== Records to process
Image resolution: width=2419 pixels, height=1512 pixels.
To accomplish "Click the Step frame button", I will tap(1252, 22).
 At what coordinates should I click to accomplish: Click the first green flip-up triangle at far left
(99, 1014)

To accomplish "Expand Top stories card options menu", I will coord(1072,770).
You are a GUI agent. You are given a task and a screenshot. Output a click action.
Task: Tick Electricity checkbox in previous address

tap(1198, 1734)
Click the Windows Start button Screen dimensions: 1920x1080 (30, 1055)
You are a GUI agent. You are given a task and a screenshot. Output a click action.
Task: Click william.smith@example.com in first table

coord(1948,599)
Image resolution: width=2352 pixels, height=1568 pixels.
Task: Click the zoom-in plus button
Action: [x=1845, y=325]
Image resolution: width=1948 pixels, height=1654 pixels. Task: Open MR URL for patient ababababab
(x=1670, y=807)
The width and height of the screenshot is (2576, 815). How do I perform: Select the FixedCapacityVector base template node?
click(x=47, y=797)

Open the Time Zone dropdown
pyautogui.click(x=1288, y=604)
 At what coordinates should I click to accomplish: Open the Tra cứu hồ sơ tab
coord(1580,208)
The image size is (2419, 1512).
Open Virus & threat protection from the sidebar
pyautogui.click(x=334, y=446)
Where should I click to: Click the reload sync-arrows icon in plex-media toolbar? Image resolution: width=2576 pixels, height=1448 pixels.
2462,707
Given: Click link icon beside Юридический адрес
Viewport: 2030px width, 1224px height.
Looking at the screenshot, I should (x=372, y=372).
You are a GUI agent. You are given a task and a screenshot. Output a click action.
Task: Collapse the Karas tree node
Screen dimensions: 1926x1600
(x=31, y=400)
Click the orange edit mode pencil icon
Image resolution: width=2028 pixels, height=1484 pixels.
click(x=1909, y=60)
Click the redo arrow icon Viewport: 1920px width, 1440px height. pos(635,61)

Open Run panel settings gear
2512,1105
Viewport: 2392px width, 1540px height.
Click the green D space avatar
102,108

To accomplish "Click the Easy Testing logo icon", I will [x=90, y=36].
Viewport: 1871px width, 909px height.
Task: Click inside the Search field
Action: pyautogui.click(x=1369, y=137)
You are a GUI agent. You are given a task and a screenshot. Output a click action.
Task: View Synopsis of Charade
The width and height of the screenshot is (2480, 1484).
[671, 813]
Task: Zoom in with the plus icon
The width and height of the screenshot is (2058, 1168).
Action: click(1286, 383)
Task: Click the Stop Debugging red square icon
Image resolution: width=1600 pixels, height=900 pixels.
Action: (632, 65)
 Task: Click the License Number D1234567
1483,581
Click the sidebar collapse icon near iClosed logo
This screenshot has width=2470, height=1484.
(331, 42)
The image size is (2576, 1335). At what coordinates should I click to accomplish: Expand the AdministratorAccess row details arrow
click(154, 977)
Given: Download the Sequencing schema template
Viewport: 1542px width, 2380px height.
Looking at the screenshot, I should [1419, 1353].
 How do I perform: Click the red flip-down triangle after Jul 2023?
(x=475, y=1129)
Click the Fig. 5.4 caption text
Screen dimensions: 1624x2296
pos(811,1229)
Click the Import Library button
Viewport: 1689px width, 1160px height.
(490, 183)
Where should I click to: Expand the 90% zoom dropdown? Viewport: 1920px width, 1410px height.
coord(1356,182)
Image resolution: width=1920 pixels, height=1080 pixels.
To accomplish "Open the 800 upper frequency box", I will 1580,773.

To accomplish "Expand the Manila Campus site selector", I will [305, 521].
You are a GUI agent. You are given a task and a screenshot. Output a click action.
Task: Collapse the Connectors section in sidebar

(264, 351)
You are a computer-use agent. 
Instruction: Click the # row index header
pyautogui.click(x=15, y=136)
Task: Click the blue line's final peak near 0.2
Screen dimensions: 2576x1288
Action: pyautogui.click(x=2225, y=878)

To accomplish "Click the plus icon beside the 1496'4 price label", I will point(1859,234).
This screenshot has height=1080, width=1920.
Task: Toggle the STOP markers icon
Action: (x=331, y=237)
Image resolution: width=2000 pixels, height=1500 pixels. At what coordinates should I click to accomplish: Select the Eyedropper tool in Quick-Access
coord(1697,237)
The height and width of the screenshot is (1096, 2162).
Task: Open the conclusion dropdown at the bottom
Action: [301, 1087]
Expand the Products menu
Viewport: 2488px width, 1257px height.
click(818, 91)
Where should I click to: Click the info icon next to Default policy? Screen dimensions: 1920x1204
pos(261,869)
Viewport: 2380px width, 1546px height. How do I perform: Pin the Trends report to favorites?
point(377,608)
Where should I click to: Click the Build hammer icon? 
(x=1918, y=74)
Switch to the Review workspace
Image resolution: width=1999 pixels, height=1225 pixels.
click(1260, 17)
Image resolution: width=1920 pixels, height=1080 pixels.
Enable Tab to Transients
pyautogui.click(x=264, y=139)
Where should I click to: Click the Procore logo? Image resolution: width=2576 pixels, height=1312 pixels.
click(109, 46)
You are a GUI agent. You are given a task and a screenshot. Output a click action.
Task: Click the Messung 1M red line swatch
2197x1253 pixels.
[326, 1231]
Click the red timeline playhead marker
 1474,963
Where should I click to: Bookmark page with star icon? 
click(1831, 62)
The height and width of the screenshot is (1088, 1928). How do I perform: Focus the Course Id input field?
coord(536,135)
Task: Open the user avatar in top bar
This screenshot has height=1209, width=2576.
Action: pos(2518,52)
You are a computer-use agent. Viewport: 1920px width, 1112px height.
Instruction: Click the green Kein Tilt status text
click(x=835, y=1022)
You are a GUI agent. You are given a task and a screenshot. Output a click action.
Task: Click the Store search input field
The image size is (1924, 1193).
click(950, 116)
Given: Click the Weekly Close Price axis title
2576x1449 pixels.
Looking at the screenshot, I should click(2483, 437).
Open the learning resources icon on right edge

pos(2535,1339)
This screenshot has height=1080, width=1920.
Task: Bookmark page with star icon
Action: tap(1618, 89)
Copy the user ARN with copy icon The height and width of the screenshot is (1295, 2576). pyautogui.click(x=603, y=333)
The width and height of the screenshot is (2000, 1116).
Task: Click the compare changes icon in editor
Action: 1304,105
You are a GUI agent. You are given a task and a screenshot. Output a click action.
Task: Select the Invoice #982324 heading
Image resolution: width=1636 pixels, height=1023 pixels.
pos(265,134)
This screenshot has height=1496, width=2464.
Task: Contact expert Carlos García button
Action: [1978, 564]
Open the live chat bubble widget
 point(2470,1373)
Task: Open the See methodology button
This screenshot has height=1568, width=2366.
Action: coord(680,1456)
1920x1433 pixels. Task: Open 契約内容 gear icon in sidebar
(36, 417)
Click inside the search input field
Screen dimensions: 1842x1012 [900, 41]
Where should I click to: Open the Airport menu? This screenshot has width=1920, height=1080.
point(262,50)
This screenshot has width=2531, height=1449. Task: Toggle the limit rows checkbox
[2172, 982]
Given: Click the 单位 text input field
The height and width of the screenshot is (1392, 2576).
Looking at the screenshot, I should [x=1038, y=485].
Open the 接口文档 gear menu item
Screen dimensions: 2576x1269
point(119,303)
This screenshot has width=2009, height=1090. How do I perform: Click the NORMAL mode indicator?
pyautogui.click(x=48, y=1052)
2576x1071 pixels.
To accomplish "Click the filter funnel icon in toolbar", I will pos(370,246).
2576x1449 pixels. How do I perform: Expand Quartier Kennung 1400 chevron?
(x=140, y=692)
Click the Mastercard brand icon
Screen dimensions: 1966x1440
====
__Problem to work on__
Find the word "computer" in the records and pull out each line that has it.

__Written response__
You are a computer-use agent. 
You are a computer-use agent. Viewport: 1920px width, 1112px height.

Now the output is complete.